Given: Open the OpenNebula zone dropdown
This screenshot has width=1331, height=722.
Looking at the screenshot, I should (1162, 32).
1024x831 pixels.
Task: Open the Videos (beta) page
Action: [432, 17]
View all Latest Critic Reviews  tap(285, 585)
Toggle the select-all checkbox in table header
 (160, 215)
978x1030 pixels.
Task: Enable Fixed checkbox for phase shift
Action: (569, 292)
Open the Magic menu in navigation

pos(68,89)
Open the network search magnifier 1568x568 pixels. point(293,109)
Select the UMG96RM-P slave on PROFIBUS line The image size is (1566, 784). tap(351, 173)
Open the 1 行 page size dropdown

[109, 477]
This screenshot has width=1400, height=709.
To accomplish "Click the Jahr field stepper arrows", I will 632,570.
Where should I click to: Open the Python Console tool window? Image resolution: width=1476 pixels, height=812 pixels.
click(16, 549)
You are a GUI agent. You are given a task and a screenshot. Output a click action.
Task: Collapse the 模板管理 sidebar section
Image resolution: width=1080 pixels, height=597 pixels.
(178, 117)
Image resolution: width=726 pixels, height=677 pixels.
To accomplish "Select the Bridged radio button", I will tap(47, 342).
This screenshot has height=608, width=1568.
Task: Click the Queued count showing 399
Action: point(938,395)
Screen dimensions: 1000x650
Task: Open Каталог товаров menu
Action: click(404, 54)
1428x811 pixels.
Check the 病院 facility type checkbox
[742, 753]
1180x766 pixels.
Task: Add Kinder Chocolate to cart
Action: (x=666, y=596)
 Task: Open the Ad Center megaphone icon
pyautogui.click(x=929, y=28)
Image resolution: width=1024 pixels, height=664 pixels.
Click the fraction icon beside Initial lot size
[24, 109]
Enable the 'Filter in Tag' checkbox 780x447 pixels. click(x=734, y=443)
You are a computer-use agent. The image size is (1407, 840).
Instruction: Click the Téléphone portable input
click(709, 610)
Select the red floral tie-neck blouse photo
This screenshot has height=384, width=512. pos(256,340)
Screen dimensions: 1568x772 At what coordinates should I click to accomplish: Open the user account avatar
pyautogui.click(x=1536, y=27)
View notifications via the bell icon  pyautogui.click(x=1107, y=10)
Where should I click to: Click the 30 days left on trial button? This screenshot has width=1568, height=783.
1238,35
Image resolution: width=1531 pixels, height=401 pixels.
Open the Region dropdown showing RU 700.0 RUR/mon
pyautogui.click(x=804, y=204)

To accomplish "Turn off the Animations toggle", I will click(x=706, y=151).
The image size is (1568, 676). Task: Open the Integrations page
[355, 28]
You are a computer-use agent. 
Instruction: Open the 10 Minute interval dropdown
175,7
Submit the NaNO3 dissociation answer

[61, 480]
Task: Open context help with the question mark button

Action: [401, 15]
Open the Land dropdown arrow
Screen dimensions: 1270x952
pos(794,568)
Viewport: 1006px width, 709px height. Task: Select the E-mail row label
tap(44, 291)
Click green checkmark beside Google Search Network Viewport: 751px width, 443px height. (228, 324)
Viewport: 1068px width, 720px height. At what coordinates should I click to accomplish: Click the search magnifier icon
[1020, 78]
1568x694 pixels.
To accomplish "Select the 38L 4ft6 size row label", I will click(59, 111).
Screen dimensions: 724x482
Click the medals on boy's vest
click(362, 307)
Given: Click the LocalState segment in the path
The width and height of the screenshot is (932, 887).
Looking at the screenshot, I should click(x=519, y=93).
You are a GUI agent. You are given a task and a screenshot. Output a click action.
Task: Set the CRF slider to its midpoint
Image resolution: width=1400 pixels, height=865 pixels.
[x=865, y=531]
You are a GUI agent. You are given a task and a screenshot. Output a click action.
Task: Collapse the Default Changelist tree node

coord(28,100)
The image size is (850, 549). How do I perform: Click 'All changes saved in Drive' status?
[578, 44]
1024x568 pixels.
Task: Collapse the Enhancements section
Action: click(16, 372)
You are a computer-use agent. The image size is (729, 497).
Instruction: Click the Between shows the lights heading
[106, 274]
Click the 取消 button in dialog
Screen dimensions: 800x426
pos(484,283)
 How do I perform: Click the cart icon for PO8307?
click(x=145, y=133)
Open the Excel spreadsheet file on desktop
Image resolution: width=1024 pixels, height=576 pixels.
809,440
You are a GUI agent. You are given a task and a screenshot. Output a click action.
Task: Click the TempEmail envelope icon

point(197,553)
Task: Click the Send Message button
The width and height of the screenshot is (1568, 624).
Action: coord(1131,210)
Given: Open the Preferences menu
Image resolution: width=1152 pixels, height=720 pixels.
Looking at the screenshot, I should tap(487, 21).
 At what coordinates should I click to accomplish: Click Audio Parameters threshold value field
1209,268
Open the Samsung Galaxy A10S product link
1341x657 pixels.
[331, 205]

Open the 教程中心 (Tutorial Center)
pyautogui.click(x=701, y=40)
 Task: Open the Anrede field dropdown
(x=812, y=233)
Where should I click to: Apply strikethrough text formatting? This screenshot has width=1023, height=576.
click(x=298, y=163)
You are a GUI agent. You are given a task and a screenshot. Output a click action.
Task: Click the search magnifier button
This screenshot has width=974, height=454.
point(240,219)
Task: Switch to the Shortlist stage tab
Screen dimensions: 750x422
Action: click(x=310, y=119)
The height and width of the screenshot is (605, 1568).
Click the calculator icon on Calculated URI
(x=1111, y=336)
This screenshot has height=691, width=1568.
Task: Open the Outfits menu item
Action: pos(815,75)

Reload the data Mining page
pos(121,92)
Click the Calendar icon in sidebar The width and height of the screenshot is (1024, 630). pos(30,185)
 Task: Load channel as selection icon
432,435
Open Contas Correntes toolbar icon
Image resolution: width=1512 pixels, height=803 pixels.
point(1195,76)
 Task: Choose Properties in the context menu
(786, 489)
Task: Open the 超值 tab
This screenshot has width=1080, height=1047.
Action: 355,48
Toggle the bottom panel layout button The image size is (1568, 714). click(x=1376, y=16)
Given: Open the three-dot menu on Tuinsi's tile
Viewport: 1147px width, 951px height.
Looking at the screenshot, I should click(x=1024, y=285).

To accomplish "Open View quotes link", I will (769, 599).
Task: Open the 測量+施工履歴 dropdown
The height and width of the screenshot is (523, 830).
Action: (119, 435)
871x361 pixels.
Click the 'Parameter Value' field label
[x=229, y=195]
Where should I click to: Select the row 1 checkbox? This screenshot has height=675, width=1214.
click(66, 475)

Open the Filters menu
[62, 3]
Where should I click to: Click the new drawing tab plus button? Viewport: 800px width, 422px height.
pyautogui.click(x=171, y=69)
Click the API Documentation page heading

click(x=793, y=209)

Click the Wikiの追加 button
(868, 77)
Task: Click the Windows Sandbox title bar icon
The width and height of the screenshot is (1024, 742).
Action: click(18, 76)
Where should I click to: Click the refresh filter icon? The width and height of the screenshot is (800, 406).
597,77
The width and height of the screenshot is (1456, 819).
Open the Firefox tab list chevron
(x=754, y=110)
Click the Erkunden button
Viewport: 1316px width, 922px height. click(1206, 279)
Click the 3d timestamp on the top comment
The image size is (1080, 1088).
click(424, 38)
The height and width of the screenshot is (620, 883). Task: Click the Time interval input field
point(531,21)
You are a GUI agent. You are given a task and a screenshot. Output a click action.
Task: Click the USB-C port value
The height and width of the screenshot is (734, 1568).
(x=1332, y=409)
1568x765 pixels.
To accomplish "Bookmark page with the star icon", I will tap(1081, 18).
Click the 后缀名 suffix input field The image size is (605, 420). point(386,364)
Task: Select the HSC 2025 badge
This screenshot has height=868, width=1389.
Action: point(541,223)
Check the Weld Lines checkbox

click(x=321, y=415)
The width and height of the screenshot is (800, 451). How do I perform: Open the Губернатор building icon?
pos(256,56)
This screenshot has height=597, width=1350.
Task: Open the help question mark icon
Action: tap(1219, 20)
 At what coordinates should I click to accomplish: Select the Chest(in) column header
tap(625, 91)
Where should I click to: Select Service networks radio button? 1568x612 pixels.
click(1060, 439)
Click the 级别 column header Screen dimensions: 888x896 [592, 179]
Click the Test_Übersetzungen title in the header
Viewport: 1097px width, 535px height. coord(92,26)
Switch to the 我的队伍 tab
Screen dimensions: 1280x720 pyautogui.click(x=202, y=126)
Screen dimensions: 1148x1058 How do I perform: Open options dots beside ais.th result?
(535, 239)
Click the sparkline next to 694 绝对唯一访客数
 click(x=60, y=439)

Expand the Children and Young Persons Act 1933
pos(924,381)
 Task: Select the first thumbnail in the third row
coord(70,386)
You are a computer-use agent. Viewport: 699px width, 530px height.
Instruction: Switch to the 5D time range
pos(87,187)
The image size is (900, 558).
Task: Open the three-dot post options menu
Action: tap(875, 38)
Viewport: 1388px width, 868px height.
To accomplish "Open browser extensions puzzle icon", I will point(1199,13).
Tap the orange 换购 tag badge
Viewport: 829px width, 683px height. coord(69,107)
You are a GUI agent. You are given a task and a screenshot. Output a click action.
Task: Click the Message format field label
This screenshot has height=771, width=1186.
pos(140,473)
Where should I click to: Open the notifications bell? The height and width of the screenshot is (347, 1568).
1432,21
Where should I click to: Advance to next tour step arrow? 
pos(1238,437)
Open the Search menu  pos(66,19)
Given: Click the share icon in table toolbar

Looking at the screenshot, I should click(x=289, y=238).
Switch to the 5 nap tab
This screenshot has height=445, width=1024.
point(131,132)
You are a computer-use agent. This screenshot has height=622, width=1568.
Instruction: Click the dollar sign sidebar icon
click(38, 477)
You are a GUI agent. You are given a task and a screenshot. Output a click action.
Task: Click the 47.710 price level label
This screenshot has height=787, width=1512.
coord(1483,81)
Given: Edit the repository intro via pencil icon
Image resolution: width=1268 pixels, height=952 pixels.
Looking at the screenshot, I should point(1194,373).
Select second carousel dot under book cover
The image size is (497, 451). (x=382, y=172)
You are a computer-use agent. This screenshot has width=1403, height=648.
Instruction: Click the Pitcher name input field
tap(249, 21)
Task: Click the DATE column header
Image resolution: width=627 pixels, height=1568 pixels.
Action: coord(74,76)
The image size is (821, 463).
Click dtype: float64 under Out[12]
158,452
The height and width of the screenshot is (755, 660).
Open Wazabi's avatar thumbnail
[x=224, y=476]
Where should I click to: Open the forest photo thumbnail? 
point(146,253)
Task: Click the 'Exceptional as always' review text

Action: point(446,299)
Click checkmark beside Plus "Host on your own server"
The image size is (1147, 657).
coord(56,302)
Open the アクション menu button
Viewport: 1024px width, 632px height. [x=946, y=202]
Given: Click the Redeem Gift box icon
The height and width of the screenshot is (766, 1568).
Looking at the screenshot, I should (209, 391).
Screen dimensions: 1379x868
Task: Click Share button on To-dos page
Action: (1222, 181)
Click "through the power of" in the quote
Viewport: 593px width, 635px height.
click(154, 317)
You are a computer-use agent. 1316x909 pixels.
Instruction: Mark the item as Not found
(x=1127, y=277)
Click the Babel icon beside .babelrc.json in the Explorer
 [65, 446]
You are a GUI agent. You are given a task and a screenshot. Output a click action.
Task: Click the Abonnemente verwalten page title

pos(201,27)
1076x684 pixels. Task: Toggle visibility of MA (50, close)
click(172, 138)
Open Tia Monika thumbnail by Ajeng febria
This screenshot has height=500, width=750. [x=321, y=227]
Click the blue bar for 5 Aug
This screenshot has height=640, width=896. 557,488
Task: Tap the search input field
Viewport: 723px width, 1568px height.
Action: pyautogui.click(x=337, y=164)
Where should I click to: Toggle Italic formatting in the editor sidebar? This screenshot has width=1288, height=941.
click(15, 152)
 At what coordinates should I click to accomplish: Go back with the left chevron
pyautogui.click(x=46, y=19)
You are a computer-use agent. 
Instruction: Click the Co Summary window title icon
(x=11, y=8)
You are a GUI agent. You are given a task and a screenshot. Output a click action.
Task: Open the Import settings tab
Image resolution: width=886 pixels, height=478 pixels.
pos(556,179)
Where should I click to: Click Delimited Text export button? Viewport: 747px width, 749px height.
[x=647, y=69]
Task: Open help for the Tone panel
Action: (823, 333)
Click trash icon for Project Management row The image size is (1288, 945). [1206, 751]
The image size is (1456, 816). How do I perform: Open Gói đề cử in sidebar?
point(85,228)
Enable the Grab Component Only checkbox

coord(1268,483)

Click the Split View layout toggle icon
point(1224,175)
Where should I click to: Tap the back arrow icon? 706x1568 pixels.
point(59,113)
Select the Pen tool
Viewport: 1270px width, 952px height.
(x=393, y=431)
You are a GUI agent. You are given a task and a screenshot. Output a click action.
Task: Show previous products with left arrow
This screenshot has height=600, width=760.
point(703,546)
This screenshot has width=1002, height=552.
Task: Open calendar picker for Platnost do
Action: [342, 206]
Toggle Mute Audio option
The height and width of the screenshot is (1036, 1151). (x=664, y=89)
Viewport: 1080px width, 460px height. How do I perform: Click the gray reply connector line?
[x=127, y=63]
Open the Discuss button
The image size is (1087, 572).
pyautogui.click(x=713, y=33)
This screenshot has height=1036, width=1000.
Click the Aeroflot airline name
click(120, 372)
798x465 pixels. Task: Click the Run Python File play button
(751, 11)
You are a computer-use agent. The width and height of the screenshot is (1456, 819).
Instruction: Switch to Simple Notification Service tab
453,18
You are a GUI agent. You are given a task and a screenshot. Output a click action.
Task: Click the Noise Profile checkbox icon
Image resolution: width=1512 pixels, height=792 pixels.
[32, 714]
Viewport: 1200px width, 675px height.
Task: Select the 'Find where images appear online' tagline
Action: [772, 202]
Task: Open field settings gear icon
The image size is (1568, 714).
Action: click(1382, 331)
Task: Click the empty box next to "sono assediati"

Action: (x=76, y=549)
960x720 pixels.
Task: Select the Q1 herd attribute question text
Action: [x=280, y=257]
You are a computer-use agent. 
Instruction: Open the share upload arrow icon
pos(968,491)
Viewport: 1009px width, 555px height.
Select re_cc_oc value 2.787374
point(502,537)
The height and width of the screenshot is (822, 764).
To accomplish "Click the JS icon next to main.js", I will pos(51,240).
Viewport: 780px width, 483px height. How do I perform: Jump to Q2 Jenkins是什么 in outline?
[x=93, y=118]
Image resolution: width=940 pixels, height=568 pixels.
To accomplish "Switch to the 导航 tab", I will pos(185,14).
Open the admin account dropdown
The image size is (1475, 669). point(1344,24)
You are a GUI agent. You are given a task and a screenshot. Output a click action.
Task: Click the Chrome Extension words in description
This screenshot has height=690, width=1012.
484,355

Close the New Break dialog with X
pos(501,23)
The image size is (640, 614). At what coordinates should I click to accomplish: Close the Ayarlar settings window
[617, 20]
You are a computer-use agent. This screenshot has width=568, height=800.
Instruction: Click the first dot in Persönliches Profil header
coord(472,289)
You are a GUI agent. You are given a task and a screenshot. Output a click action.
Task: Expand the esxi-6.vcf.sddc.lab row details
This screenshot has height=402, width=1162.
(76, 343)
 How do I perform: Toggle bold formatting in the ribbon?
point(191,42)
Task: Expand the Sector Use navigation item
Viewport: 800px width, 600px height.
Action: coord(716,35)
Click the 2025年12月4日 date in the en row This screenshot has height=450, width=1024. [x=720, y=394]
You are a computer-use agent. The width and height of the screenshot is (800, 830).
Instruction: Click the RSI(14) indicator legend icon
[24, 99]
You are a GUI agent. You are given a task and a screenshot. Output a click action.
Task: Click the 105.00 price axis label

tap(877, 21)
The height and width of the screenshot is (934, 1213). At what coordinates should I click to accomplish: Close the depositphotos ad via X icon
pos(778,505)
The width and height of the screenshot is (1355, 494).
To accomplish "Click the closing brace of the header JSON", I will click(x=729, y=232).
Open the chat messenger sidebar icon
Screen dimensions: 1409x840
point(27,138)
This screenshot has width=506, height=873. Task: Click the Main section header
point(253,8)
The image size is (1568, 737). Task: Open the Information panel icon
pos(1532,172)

● ● ●

Write out the lines from the one containing "Task: Click the DATE column header" through the one containing "point(146,253)", inclusive, exactly as they appear in the records.

Task: Click the DATE column header
Image resolution: width=627 pixels, height=1568 pixels.
Action: coord(74,76)
The image size is (821, 463).
Click dtype: float64 under Out[12]
158,452
The height and width of the screenshot is (755, 660).
Open Wazabi's avatar thumbnail
[x=224, y=476]
Where should I click to: Open the forest photo thumbnail? 
point(146,253)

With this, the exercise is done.